La lande de Lessay est une des plus considérables de cette portion de la Normandie qu’on appelle la presqu’île du Cotentin. Pays de culture, de vallées fertiles, d’herbages verdoyants, de rivières poissonneuses, le Cotentin, cette Tempé de la France, cette terre grasse et remuée, a pourtant, comme la Bretagne, sa voisine, la Pauvresse-aux-genêts, de ces parties stériles et nues où l’homme passe et où rien ne vient, sinon une herbe rare et quelques bruyères bientôt desséchées. Ces lacunes de culture, ces places vides de végétation, ces terres chauves pour ainsi dire, forment d’ordinaire un frappant contraste avec les terrains qui les environnent. Elles sont à ces pays cultivés des oasis arides, comme il y a dans les sables du désert des oasis de verdure. Elles jettent dans ces paysages frais, riants et féconds, de soudaines interruptions de mélancolie, des airs soucieux, des aspects sévères. (L’Ensorcelée, I)
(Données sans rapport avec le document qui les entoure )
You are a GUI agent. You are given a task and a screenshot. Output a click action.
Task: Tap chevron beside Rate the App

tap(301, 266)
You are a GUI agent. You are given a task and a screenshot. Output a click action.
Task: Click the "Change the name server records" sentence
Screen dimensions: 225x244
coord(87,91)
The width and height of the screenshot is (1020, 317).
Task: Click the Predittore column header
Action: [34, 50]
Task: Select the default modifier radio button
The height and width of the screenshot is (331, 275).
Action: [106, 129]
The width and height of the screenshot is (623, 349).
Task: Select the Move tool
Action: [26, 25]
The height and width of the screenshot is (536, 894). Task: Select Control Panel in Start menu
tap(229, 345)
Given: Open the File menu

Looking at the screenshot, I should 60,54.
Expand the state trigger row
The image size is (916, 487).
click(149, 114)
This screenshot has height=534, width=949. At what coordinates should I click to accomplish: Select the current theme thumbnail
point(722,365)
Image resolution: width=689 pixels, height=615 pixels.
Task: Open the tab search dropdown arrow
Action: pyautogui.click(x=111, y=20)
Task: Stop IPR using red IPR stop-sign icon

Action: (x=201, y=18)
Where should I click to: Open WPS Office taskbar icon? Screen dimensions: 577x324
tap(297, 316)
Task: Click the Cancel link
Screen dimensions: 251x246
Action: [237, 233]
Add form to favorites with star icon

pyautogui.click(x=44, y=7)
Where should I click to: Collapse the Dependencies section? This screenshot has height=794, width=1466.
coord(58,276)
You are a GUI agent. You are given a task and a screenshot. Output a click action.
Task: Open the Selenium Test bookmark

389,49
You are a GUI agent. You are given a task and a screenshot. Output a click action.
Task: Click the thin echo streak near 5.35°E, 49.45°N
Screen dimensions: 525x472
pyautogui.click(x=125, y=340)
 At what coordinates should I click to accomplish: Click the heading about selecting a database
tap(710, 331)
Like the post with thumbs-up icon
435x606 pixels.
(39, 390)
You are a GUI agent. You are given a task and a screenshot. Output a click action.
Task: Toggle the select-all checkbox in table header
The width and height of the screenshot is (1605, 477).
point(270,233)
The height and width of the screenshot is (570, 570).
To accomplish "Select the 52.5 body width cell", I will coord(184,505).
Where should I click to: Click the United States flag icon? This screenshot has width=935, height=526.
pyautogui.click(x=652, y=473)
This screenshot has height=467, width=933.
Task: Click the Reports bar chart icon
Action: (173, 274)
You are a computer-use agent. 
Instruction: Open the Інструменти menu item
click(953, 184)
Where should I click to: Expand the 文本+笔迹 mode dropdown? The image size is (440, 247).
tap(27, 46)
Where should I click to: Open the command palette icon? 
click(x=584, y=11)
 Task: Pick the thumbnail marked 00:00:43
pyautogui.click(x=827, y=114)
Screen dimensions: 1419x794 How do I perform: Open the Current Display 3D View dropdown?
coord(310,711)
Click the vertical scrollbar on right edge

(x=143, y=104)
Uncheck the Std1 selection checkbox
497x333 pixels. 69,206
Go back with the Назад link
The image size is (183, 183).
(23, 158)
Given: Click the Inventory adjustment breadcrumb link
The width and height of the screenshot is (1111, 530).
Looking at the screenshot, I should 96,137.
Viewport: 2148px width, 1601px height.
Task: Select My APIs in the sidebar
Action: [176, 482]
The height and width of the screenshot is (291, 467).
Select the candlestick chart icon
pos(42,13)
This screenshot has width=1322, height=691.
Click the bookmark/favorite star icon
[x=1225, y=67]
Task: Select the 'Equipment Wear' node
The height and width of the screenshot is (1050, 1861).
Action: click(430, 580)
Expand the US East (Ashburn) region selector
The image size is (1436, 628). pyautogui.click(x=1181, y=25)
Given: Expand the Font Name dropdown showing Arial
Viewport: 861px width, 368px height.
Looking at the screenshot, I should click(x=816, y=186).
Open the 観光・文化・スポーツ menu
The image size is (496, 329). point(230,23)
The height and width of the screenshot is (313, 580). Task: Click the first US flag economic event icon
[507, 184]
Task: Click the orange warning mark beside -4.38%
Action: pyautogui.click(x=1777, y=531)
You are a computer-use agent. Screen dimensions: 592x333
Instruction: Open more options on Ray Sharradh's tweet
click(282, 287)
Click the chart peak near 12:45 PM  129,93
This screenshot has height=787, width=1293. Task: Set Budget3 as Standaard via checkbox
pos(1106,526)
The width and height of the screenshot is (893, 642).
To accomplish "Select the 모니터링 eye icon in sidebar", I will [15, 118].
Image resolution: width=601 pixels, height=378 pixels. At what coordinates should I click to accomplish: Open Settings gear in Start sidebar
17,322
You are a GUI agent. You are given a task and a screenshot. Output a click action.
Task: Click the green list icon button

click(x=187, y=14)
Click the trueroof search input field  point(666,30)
Ainsi commence le roman « normand » que Barbey d’Aurevilly décide de composer à quarante et un ans. En décembre 1849, il écrit à son ami Trébutien, bibliothécaire à Caen, qu’il met la main à un livre « profondément normand ». L’érudition de Trébutien sur le pays est une source inépuisable où l’écrivain puise les connaissances nécessaires à l’écriture de ses romans ; aussi devrait-elle être une caution de réalité pour le lecteur qui, en lisant les
premières lignes du roman, ne peut imaginer que Barbey d’Aurevilly, né à Saint-Sauveur-le- Vicomte, n’a jamais mis le pied dans cette lande de Lessay. Dans le tableau qu’il en fait, Barbey unit de fait plusieurs landes moins vastes des alentours de Saint-Sauveur-le-Vicomte et magnifie ainsi ses souvenirs d’enfance. Pourtant, le lecteur de L’Ensorcelée qui a arpenté la lande de Lessay saura dire combien l’imaginaire de l’écrivain a vu juste. Même si cette Normandie aurevillienne est imaginaire pour une assez grande part et
qu’il soit difficile de retrouver les lieux précis du Cotentin – comme l’a bien montré Pierre Leberruyer dans son ouvrage Au pays de Jules Barbey d’Aurevilly [Coutances, Bellée, 1959] —, il s’agit ici d’un bel hommage poétique à la Manche, à ses landes et à ses hommes, pays dont on peut souhaiter qu’il demeure encore pour longtemps ce rare lieu « où l’imagination
peut poser son pied pour rêver, comme le héron sur une de ses pattes. » (L’Ensorcelée, I).